What to Do During Your Micro-Breaks?

What to Do During Your Micro-Breaks?

Let’s talk about micro breaks and how to utilize them!

Micro-breaks are short breaks taken after 45-60 minutes of static desk work. Their purpose is to minimize the risk of repetitive strain injuries, which is why they are commonly suggested to office workers by professionals.

During these breaks you can go to the bathroom, fill up your water bottle, go talk to your co-worker about a work related question or our favourite exercise!

Although, push-ups are great for strength and conditioning we don’t expect people to drop down to the ground and give us 20. We are more realistic and understand how weird it can be for some to do exercises at work.

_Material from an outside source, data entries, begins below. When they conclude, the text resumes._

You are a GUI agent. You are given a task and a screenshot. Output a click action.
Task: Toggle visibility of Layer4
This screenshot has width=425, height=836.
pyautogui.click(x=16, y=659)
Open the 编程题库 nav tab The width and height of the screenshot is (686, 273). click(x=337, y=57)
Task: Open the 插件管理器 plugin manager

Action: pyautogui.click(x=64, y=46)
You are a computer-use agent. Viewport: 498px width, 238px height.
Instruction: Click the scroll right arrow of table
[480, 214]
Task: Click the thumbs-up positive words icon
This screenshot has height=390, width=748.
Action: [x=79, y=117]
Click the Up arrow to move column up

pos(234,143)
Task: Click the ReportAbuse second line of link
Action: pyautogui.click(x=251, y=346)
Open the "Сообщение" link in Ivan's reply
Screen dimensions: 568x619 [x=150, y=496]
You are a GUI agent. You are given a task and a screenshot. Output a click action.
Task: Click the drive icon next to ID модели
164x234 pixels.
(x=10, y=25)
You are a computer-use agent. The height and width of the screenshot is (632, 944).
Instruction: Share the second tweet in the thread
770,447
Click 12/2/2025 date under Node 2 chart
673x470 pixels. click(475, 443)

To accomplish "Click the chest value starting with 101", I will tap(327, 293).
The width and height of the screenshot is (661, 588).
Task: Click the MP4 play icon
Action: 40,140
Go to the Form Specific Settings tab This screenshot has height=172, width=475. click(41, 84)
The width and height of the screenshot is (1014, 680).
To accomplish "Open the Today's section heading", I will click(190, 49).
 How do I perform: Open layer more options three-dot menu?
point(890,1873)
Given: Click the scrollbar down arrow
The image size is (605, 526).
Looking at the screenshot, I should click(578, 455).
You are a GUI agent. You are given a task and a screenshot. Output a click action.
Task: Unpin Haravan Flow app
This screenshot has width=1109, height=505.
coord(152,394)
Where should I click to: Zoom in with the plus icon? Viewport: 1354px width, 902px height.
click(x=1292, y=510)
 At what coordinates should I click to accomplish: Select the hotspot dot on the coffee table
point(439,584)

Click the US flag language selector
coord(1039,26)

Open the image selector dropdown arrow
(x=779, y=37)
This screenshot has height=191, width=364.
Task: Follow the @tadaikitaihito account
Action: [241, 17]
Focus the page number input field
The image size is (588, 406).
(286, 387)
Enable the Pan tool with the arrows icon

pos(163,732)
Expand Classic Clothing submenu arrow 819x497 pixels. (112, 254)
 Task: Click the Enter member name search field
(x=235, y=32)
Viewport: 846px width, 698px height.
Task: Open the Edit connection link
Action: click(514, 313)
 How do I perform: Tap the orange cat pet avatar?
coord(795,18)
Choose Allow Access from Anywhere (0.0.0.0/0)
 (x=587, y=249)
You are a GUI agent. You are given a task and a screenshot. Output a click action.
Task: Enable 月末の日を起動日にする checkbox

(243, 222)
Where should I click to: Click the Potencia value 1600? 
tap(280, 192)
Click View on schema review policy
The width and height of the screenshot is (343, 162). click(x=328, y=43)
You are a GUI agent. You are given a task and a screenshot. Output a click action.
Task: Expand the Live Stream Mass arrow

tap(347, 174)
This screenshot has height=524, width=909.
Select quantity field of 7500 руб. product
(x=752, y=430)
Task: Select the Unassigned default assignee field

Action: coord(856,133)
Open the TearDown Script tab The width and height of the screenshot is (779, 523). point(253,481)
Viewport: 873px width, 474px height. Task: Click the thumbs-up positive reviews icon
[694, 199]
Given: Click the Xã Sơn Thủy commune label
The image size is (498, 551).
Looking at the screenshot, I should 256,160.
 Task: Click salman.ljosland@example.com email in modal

That is why we came up with 5 discrete exercises you can do during your micro-breaks to really get the most out of them.

Exercise 1: Neck Tilt

The neck is normally subject to a lot of stress. That is way it is important to relieve some of that tension once in a while. To do so tilt your head to the left and hold for a couple of seconds and then tilt to the right side. Repeat 3 to 4 times.

Note: If your arms are on your chairs armrests let them hang loose.

Man tilting head 

Man flexing wrist


Exercise 2: Wrists flexion and extension

The typing enthusiast will love this one! It reduces the stress on your wrists. Get your hands off of your keyboard and flex and extend your wrists at a slow controlled pace. Repeat this 8-10 times.

Note: If you want to feel more sensation proceed with the exercise with one hand and have the other hand push the fully extended or flexed wrist.

Exercise 3: Back twist

Now this one feels fantastic! Get ready to love this exercise. Sit in your chair with a nice straight back, feet flat on the ground and grab your left armrest with both hands and let your back follow. Do the same thing on your right side. We won’t tell you how many of these to do… just make sure you keep you break short.

Note: To add to this exercise you can add resistance with your hands by pulling on the armrests.

 Man twisting back
Man leg figure 4 exercise


Exercise 4: Leg’s figure 4

Usually the figure 4 leg stretch is done on the ground but we won’t succumb to gravity today. We will stay in our chairs. Place your left leg on top of the right leg creating an upside down number 4. Repeat once on the other side.

Note: To increase the sensation, with a flat back bring yourself slightly forward.

Exercise 5: Ankle circles

This exercise is great for keeping blood flow to those lower extremities flowing. Don’t underestimate the simplistic exercises! They bring in a lot of value (especially if you have a standing desk). Lift one leg up and do clockwise and counter clockwise circles with your ankle. Up to 10 circles before switching sides.

Note: If lifting your leg up is too hard for you, you can always keep your foot on the ground and do your circles from there.

 Man doing ankle circles


Have fun doing your incognito exercises and taking time to reset for more productive work!